_EXERCISE 1_
According to the account of the child left on a Weymouth doorstep in 1880, what reward was offered, and by whom?
_EXERCISE 2_
Write the next part of the account of the baby boy left at 3 Belgrave Terrace, Radipole, in April 1880, beginning after its final sentence.

During my perusals of various sites and old local newspapers I often come across some intriguing stories. Such was the case a few weeks ago when I was mooching through the old Police Gazettes, a periodical which gives a fascinating and highly detailed insight into our Victorian ancestors lives and their mishaps or misdemeanours. Should such a publication be issued nowadays, goodness only knows how many tomes it would run to and just imagine the poor old paper boy trying to shove that through your letter box!
In the said gazette of April 23rd 1880 a sad but unfortunately not rare case was reported.“A child was left on the door-step of a house in Belgrave-Terrace, Radipole, Weymouth between 9 and 10 pm, on the 19th inst. £2 reward will be paid by Mr Superintendent Vickery to any person who will give such information as will lead to the discovery of the person who placed the child where found;”
The house receiving the little live bundle was no 3 Belgrave Terrace, the home of 70-year-old Glaswegian lady. What on earth could an elderly Scottish lady have in connection with a seemingly unwanted child? (Belgrave Terrace no longer exists, but it was off Dorchester road, somewhere in the Lodmoor Hill area)
The article goes on to reveal yet more details…
“a Male Child five weeks old, fresh complexion, dark hair, blue eyes, large mouth and nose; dressed in two head flannels, a white shirt, three under ditto, a white night dress, a black wool shawl, a white wool jacket, a white wool hood, a white fall, a piece of white gutta percha between a white cloth; these articles are all new. ”
Obviously the baby had been warmly dressed for its night time doorstep delivery therefore presumably up until then had been well loved and provided for.

_RAW RECORDS_
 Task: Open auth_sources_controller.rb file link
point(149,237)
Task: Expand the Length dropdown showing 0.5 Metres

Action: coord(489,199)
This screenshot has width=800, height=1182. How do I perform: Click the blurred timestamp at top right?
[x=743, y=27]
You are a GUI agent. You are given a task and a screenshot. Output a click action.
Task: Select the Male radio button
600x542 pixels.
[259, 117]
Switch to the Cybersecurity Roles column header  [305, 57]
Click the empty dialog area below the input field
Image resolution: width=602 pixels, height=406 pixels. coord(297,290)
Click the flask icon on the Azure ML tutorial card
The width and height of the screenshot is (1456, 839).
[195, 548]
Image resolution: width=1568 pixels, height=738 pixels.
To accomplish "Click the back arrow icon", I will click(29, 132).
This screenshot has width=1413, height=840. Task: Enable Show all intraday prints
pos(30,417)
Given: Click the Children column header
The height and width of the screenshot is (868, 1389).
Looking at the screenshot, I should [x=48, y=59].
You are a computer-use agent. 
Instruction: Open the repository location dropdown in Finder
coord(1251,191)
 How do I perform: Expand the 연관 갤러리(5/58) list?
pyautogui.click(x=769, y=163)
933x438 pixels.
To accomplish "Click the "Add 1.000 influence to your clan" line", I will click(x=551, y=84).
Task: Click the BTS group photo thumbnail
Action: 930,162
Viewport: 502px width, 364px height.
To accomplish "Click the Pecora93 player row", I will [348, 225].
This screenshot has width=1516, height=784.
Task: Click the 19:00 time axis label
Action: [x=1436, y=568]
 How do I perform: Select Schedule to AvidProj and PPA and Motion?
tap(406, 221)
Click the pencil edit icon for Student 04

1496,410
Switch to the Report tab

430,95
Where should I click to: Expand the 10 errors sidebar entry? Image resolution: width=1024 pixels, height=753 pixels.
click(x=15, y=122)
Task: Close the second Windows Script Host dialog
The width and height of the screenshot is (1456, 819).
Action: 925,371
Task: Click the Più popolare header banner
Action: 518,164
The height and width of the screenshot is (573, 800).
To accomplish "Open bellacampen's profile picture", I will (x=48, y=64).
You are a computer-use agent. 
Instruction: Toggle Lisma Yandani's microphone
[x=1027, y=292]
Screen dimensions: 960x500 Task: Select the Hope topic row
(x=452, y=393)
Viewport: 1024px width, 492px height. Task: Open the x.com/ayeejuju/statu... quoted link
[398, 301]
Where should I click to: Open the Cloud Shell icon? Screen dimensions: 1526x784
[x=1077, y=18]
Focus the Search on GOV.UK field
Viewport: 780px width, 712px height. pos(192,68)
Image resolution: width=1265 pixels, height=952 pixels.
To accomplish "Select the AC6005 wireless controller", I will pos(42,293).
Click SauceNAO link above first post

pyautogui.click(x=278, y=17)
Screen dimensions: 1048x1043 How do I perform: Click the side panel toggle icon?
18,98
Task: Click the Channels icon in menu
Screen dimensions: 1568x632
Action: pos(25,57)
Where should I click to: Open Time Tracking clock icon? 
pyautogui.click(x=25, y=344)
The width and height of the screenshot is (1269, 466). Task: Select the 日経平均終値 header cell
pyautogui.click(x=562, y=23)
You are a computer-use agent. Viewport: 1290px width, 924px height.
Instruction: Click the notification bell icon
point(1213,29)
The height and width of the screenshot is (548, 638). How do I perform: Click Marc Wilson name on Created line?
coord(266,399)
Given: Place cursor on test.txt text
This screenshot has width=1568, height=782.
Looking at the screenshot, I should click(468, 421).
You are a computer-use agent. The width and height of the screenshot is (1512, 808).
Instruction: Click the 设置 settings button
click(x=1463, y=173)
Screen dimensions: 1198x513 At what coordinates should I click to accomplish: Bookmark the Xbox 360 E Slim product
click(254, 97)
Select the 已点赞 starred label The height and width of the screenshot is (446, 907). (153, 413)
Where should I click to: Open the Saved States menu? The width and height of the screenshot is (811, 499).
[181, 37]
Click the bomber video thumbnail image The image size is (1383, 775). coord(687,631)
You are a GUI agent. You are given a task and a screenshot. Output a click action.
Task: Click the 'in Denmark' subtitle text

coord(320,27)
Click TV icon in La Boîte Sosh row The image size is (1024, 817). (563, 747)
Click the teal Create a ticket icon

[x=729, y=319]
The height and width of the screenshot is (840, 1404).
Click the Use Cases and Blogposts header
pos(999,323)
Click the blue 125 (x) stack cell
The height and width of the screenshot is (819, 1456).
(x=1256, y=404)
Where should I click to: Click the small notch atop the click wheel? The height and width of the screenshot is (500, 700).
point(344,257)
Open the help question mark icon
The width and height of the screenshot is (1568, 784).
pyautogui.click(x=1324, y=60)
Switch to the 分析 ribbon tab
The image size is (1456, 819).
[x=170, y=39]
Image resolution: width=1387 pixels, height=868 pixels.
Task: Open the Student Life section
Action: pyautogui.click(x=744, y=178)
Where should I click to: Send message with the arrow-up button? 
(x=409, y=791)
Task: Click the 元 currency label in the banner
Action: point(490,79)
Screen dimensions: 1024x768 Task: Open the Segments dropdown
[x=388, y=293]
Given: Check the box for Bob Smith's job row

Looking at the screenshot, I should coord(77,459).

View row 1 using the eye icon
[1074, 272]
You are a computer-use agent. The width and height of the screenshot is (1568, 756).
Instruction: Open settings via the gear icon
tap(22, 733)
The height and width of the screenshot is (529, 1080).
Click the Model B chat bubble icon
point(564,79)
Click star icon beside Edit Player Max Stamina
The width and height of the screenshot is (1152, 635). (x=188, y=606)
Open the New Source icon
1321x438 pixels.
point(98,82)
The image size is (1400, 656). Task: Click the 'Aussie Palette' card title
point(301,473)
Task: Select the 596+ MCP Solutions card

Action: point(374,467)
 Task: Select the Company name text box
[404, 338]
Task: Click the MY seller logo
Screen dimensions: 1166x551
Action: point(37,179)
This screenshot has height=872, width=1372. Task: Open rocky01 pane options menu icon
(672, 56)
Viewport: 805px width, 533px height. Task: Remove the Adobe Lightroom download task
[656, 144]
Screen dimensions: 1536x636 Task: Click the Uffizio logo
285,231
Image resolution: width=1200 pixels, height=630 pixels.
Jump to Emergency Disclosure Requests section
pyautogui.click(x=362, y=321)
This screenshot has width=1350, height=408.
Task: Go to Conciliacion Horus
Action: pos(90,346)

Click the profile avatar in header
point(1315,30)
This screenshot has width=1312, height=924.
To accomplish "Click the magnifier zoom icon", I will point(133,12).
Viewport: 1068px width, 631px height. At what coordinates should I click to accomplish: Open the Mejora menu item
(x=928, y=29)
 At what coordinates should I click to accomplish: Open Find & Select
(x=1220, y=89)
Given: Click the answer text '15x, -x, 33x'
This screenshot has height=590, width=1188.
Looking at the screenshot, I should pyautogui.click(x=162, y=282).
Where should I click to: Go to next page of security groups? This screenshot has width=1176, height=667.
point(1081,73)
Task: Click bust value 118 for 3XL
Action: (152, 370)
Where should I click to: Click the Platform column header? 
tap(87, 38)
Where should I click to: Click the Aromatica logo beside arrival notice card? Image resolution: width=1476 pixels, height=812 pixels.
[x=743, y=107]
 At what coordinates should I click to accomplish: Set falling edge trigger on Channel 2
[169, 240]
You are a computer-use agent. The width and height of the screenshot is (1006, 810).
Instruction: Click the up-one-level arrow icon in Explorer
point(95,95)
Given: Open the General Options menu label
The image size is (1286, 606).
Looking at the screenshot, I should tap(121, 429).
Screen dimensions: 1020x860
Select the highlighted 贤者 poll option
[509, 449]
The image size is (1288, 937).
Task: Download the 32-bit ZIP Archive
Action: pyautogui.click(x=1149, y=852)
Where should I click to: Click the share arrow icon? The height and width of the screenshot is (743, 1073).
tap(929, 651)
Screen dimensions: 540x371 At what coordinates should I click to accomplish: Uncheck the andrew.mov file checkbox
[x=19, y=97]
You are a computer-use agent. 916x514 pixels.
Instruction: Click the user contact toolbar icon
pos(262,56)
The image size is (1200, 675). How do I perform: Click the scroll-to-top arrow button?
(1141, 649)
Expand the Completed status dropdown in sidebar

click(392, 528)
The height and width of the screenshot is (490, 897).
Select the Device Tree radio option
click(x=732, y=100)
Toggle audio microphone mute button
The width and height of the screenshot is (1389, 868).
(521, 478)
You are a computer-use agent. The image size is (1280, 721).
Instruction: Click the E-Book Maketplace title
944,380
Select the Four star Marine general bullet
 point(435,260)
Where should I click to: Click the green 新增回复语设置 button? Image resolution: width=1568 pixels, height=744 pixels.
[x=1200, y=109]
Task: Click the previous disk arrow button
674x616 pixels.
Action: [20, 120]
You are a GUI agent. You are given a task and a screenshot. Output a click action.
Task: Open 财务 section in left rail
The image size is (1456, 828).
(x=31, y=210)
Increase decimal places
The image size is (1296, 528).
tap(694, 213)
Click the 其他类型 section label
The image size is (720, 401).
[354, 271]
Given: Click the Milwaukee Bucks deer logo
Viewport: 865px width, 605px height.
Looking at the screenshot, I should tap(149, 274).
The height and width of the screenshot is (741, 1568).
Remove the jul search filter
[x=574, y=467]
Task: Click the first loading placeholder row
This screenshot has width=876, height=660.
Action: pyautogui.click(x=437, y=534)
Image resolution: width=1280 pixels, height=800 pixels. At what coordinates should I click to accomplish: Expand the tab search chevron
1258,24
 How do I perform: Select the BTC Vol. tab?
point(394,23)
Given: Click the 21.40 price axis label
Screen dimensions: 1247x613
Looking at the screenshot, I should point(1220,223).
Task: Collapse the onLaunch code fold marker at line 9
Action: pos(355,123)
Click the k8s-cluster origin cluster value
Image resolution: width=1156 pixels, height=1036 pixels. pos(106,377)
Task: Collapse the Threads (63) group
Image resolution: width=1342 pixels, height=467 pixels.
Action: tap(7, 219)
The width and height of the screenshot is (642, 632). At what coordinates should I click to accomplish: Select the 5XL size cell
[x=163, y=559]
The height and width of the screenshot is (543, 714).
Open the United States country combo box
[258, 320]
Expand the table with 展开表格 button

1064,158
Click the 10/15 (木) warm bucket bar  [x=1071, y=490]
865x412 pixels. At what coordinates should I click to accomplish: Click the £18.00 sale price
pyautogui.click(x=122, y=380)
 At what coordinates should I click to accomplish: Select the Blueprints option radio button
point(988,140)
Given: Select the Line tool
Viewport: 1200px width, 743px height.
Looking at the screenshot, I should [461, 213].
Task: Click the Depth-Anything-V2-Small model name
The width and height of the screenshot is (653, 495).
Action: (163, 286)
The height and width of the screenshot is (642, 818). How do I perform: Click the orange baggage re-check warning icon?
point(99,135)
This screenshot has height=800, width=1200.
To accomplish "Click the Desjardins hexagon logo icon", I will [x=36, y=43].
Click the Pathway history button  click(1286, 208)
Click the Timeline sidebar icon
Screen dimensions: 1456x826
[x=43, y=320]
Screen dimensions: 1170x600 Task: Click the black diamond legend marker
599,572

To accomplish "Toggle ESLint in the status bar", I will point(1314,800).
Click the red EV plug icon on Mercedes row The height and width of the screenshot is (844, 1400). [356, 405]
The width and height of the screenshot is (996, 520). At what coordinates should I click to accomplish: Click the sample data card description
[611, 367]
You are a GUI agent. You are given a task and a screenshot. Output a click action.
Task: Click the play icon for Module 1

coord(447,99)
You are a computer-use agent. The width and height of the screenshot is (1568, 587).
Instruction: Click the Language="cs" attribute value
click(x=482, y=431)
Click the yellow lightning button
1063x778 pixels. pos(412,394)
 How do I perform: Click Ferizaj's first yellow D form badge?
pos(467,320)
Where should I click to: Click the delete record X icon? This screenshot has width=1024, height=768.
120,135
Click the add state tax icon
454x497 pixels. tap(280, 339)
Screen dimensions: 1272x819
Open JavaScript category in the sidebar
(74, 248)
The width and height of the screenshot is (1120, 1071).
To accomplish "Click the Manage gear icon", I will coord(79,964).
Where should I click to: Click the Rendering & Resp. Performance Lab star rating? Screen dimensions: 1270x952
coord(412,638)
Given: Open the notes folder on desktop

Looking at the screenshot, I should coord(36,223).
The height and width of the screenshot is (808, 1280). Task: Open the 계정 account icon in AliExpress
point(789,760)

_EXPECTED ANSWER 1_
A reward of £2 was offered by Mr Superintendent Vickery.

_EXPECTED ANSWER 2_
“The Child had a ticket placed on its breast, addressed to ‘P. Peck Esquire.’ Also on a piece of paper written -‘Take care of me, I have no mother.-Baby.’ In a bundle, tied up in a black and white Indian silk handkerchief, 3/4 yards square, were five napkins, two shirts trimmed with lace around the sleeves, a nightdress trimmed with lace around the neck and sleeves, a child’s flannel (old), a new mouth piece for child’s bottle, two brushed for cleaning the same, and some new wadding.”
Yet more evidence that someone had obviously adored and cared for this tiny scrap of humanity, so why would they give him up now? A fairly vivid description of the person deemed guilty of the baby’s abandonment followed in the piece
“Supposed by a young woman, dark complexion, medium height, rather slightly built, speaking with a French or Italian accent; dressed in black dress, black jacket trimmed with black fur, black hat with heavy black fall, carrying a small bag or waterproof done up with straps. she had the appearance of a governess,”
The police, ( and no doubt those in charge of parish finances) were eager to apprehend this ‘terrible’ being. They knew she had left via the railway station…but to where?
“£2 reward will be paid to any person who will give such information as will lead to the discovery of the person who placed the Child where found, by Mr Superintendent Vickery, Police Office, Weymouth.-Bow Street, April 23rd.”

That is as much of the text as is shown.